What you need to do:
Check each line of the material below for "computer". Report how many have it, with no other words.

=== Section Start ===

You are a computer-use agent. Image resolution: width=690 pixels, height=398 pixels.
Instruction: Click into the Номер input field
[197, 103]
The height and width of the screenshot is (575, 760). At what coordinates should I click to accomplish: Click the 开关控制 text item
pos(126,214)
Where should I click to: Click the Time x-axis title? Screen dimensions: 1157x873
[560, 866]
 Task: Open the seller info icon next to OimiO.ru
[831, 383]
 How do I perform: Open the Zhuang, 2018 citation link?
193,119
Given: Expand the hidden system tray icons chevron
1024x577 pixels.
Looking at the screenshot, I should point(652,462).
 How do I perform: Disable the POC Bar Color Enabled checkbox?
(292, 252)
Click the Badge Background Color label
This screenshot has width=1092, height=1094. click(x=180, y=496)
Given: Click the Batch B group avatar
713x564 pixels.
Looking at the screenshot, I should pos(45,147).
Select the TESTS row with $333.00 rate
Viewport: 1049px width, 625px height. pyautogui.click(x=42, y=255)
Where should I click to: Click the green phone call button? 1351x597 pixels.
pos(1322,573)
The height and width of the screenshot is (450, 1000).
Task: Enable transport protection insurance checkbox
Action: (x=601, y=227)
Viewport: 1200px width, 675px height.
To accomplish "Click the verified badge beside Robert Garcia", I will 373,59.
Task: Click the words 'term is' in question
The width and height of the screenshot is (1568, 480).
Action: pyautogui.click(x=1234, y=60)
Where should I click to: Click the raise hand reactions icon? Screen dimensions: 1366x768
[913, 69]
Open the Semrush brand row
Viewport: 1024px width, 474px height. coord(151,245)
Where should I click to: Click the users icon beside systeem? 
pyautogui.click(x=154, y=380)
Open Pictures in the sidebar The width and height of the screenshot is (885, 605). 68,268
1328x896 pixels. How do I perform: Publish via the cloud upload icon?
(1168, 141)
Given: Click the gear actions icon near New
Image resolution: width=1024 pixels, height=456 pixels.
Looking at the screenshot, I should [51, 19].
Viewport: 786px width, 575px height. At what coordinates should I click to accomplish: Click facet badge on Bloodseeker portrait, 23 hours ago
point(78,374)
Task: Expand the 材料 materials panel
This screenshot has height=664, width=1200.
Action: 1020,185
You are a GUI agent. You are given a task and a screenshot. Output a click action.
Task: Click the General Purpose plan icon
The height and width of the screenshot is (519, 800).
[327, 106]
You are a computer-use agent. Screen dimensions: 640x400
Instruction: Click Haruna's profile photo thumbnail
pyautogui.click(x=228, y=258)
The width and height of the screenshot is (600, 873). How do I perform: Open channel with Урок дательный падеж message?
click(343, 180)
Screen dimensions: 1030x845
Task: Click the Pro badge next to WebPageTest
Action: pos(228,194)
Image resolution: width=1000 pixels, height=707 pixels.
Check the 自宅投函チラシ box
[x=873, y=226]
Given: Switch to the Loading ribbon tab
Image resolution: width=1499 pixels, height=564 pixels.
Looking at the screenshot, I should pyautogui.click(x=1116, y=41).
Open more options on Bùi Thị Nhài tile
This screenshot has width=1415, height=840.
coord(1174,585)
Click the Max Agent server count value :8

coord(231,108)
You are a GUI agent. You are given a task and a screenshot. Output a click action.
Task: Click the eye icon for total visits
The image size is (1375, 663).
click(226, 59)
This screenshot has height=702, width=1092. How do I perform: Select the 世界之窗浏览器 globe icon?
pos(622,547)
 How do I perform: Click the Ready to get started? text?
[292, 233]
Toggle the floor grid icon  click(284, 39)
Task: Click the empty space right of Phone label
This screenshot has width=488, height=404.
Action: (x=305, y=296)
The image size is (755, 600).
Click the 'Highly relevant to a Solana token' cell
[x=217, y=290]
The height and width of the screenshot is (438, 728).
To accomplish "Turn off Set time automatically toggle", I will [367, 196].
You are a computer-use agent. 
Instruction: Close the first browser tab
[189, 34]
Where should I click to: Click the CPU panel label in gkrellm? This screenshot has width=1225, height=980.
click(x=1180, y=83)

=== Section End ===

Reply:
3